Another promising reform is to create upgrading zones where informal activity is temporarily protected from eviction and provided with basic services, in exchange for vendors following minimal health and safety rules. This approach, piloted in Durban, South Africa, has led to improved conditions without forcing formalization. Microeconomic modeling shows that such zones create a Pareto improvement: vendors gain security and customers get better quality goods, while the city collects modest fees that cover costs.
The Role of Digital Technology in Transforming Informal Markets
Mobile Payments and Market Efficiency
The rapid spread of mobile money in sub-Saharan Africa is reshaping informal exchange. Platforms like M-Pesa reduce the cost of transferring money, making it easier for slum dwellers to receive remittances, pay suppliers, and save. Microeconomic studies estimate that access to mobile money reduces transaction costs by 20–40 percent for informal businesses. It also enables new forms of credit: many mobile money platforms now offer small loans based on transaction history, partially overcoming the information asymmetry that traditional lenders face.
However, digital inclusion is not uniform. Women in slums are less likely to own phones or mobile money accounts, creating a digital gender gap that could widen existing inequalities. Policy interventions to subsidize phones or provide digital literacy training are needed to ensure that the benefits of financial technology reach the most vulnerable informal workers.
E-Commerce and Market Access for Informal Entrepreneurs
Online platforms like Meesho in India and Jumia in Africa are beginning to integrate informal vendors into digital supply chains. For slum-based artisans and manufacturers, e-commerce offers access to customers beyond their immediate neighborhood. But the microeconomic benefits come with new costs: shipping, packaging, and returns management. Most informal entrepreneurs need support—shared logistics hubs, subsidized data plans, and training—to participate profitably. Pilot projects in partnership with local NGOs have shown that such assistance can increase monthly sales by 30–50 percent for participating vendors.
Conclusion: The Indispensable Role of Microeconomic Insight
The informal economy in urban slums is not a chaotic or marginal phenomenon but a highly organized, rational, and resilient market system. Every act of street vending, recycling, or domestic service is the result of a microeconomic calculation: weighing costs against benefits, managing risk within tight constraints, and exploiting social networks to reduce transaction costs. Policymakers who ignore these microfoundations risk designing interventions that either destroy the sector’s resilience or fail to reach the most vulnerable. By grounding policy in the actual incentives and behaviors of slum residents—by recognizing the productivity and ingenuity of informal entrepreneurs—we can build approaches that enhance livelihoods without disrupting the delicate economic balance that sustains millions of urban households worldwide.
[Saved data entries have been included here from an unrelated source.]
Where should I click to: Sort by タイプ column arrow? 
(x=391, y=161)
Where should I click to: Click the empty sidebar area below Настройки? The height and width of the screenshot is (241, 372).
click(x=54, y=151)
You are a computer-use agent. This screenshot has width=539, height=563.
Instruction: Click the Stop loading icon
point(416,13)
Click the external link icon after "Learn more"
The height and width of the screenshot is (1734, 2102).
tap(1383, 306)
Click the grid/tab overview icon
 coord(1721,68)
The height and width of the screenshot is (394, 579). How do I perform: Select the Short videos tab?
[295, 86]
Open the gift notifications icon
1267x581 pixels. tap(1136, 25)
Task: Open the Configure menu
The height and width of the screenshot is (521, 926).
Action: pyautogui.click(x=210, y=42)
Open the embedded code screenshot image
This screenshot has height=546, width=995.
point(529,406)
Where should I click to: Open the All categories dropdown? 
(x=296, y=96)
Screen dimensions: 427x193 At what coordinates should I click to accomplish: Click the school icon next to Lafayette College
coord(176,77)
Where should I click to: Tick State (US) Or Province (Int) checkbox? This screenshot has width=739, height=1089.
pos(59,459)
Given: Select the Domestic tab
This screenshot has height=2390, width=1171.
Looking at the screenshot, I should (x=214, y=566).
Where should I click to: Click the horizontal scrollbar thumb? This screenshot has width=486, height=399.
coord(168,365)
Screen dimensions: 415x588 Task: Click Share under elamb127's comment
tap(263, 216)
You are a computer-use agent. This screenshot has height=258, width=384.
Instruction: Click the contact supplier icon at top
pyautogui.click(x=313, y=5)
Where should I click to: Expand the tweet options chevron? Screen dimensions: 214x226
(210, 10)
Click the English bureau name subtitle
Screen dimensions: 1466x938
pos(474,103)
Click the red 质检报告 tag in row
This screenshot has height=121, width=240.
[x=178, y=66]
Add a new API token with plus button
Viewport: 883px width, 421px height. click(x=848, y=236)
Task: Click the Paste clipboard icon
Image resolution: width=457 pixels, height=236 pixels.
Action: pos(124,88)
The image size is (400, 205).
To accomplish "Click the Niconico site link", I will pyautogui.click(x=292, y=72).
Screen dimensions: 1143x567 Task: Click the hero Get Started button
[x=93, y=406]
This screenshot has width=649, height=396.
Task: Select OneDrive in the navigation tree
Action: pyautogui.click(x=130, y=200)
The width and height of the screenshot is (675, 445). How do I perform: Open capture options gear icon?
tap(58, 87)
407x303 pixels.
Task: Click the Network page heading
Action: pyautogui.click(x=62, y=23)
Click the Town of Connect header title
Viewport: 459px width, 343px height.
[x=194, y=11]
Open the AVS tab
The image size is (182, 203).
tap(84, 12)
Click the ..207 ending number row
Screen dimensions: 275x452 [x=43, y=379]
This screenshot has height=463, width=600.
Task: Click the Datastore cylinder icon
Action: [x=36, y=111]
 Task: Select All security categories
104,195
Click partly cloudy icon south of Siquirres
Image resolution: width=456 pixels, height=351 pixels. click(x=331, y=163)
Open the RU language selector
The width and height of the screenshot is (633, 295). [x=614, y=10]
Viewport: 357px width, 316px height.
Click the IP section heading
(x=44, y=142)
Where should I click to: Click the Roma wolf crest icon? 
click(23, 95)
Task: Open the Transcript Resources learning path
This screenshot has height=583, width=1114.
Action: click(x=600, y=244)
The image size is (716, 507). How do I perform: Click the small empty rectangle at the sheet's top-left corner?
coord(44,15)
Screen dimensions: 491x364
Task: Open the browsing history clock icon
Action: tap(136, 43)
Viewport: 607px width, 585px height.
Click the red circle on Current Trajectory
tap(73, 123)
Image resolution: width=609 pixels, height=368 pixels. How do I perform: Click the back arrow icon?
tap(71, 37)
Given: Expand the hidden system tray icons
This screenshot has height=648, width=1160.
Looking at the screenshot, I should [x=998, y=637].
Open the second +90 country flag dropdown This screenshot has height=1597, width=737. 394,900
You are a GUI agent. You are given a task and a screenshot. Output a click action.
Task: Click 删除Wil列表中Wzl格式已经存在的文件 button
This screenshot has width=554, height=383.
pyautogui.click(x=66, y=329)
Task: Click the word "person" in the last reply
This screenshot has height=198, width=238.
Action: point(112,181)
The path forward lies in applying microeconomic tools with precision: conducting rigorous cost–benefit analyses of infrastructure investments, testing financial products that match cash flow patterns, designing formalization steps that respect real constraints, and leveraging digital technology to lower barriers. None of these are silver bullets, but together they form a coherent strategy for supporting informal livelihoods in urban slums. The goal is not to eliminate informality—that is neither realistic nor desirable—but to improve its conditions and ensure that informal entrepreneurs have the opportunities and protections they need to prosper.